Schon vor ein paar Tagen hatte Ben mich informiert, dass er mit Monika in meiner Geburtstagswoche in Deutschland sei und sie mich gerne in Koblenz besuchen würden. Der Freitag war der günstigste Termin und so kam es dann auch. Gegen 17:00 Uhr trafen die beiden schließlich bei mir zu Hause ein. Es war für uns alle drei eine große Freude, uns wiederzusehen und meine Frau Susanne hatte die Gelegenheit, zwei meiner Pilgerfreunde kennenzulernen. Die beiden waren zuletzt gemeinsam in London, in Polen und Norwegen unterwegs. Aus Polen haben sie mir einen mit dem ersten Stempel versehenen Pilgerpass für den Pommerschen Jakobsweg mitgebracht, der in Litauen beginnt und sich dann an der Nordküste Polens und Mecklenburg-Vorpommerns entlangzieht. Dazu gab es ein Notizheft mit einer ganzen Reihe von Jakobsstempeln aus Polen. Tolle Idee!
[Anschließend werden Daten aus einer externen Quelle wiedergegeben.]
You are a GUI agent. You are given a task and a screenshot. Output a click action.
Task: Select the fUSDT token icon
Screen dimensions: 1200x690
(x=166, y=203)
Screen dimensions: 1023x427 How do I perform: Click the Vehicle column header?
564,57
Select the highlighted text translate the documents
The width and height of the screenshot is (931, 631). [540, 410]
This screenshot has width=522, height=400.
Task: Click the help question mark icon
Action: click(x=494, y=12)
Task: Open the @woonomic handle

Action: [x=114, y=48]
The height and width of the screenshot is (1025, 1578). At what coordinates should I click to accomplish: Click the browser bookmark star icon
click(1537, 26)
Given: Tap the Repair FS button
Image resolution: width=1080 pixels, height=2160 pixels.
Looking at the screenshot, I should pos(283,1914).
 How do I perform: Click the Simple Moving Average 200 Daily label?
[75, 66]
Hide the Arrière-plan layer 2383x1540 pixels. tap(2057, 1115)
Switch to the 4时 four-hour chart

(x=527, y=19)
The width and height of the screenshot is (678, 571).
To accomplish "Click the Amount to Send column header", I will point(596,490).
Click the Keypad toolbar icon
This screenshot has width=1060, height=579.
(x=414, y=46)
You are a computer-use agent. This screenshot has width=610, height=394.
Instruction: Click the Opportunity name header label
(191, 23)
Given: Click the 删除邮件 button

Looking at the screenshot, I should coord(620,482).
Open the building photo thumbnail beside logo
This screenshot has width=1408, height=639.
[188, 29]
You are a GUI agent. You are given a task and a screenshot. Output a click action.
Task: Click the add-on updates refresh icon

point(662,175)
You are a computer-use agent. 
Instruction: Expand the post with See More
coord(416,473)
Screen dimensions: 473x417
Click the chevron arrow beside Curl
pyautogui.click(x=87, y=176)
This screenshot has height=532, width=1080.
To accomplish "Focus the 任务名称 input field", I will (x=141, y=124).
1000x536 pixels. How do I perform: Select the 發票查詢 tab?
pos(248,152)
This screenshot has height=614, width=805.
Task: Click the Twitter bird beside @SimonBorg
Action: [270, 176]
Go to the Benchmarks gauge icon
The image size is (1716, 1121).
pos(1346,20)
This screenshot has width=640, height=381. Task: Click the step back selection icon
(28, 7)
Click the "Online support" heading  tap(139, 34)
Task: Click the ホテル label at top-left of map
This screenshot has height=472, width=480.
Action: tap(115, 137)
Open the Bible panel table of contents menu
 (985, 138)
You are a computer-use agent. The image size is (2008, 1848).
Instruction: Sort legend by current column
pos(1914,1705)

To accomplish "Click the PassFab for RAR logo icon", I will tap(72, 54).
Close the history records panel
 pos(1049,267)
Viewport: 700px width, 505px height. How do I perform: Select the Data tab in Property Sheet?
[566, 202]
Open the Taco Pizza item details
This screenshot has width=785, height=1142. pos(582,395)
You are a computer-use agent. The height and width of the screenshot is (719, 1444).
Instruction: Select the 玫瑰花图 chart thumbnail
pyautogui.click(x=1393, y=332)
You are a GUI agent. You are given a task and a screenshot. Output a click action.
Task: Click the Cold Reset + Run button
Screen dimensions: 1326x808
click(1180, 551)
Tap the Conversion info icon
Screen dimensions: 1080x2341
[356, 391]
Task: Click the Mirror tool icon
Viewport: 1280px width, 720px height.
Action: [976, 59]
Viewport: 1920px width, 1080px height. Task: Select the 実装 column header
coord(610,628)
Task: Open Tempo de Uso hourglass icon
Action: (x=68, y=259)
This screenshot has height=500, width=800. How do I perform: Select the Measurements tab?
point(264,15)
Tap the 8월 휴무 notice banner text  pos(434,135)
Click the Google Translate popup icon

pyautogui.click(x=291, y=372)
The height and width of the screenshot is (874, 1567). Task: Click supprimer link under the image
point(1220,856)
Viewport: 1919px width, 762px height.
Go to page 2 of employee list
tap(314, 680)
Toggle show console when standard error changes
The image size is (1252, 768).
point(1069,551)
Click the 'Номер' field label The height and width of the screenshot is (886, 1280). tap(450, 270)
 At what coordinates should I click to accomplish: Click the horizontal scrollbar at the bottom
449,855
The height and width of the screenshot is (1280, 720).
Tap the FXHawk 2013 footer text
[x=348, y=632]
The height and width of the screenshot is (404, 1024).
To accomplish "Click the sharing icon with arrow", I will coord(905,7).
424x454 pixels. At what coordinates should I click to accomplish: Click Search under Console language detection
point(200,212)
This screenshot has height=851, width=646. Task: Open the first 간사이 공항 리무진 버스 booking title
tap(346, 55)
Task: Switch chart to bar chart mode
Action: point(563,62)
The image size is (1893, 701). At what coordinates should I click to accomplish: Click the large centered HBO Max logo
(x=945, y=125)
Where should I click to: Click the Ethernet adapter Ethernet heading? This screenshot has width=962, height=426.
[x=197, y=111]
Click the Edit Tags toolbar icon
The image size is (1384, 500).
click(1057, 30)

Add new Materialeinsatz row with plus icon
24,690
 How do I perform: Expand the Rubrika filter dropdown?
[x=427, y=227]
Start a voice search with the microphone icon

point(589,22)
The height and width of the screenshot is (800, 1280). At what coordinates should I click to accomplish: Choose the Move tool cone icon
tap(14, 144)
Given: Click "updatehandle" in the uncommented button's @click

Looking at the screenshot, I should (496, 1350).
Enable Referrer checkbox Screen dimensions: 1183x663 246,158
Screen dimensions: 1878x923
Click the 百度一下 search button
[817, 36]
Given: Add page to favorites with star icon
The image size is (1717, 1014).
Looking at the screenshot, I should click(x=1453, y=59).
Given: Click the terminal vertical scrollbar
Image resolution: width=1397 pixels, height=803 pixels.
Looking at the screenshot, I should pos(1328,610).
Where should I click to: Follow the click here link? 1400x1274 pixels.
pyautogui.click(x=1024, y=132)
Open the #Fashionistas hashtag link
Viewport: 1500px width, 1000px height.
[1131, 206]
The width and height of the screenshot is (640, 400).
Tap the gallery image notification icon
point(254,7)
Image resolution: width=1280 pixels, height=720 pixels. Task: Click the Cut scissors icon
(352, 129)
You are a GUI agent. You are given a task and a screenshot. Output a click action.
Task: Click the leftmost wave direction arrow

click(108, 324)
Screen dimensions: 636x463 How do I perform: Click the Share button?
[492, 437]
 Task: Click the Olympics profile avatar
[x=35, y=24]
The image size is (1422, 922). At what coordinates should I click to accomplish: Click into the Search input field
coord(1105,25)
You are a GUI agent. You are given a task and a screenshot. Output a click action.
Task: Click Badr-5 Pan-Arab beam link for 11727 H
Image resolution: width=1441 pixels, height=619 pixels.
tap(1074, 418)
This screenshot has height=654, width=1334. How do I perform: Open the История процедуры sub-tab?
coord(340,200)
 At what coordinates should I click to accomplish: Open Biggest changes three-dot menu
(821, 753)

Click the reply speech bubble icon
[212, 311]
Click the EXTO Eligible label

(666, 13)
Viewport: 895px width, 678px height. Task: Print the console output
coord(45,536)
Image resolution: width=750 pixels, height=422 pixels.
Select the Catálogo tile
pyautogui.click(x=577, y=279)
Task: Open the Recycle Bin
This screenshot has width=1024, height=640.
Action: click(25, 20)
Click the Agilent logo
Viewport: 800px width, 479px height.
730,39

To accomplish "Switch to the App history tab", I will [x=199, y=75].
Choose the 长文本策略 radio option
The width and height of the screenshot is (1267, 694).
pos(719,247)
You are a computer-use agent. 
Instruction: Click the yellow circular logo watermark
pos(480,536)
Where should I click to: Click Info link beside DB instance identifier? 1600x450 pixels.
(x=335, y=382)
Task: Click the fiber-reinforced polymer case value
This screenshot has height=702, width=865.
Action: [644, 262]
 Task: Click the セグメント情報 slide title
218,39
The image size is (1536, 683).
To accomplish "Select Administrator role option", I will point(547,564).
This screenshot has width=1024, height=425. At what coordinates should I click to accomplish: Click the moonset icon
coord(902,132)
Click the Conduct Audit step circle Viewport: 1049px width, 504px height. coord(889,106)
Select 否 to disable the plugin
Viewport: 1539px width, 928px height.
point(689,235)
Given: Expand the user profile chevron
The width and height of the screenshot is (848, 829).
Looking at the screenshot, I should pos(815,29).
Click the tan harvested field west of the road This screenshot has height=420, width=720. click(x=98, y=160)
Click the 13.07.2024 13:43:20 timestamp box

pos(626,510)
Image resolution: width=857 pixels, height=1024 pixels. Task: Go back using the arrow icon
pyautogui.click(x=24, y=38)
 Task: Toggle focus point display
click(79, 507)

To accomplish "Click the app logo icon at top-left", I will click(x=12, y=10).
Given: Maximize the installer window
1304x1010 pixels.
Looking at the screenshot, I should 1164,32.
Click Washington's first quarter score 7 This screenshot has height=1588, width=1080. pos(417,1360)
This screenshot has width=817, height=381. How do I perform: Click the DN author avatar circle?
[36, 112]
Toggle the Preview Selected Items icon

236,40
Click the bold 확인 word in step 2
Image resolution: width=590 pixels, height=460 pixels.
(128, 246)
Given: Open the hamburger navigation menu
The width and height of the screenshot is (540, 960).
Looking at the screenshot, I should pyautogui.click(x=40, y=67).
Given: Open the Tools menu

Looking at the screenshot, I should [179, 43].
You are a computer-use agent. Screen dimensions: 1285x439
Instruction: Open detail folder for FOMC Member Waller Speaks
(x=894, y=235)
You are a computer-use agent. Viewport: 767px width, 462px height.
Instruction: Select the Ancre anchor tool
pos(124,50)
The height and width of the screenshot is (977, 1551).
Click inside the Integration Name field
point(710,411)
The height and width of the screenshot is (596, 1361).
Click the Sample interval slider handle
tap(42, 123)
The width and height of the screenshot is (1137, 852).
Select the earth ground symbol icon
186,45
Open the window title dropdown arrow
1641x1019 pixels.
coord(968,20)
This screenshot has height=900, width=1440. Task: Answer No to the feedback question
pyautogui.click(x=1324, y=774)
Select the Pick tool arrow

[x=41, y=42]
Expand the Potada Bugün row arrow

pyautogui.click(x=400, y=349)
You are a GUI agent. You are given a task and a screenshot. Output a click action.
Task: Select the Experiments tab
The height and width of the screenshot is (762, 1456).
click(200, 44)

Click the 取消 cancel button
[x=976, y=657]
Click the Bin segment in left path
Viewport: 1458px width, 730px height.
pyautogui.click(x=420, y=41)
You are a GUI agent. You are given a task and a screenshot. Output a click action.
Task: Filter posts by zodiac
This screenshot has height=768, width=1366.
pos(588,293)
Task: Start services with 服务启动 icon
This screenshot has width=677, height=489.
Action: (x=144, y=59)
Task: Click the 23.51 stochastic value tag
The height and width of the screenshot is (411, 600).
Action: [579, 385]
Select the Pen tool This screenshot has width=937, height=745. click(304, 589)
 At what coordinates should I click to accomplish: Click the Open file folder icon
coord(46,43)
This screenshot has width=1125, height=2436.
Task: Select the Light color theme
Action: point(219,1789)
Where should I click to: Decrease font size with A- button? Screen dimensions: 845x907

Wir fahren direkt in die Stadt und kehren in die Tapas-Bar La Guarida ein, wo wir regelmäßig mit unserem Pilgerforum zu Gast sind. Es ist ein schönes Abendessen, bei dem Ben und Monika von ihren Erlebnissen der letzten Wochen erzählen. Eigentlich wollten wir nach dem leckeren Essen über das Koblenzer Sommerfest laufen, aber aufgrund anhaltenden Regens schwelgen wir lieber auf dem heimischen Sofa in Erinnerungen und schauen uns die Bilder von unserem Camino an.

Erst spät am Abend verabschieden sich die beiden. Wir vier haben einen schönen Abend verbracht und ich bin mir sicher, wir werden uns irgendwann wiedersehen.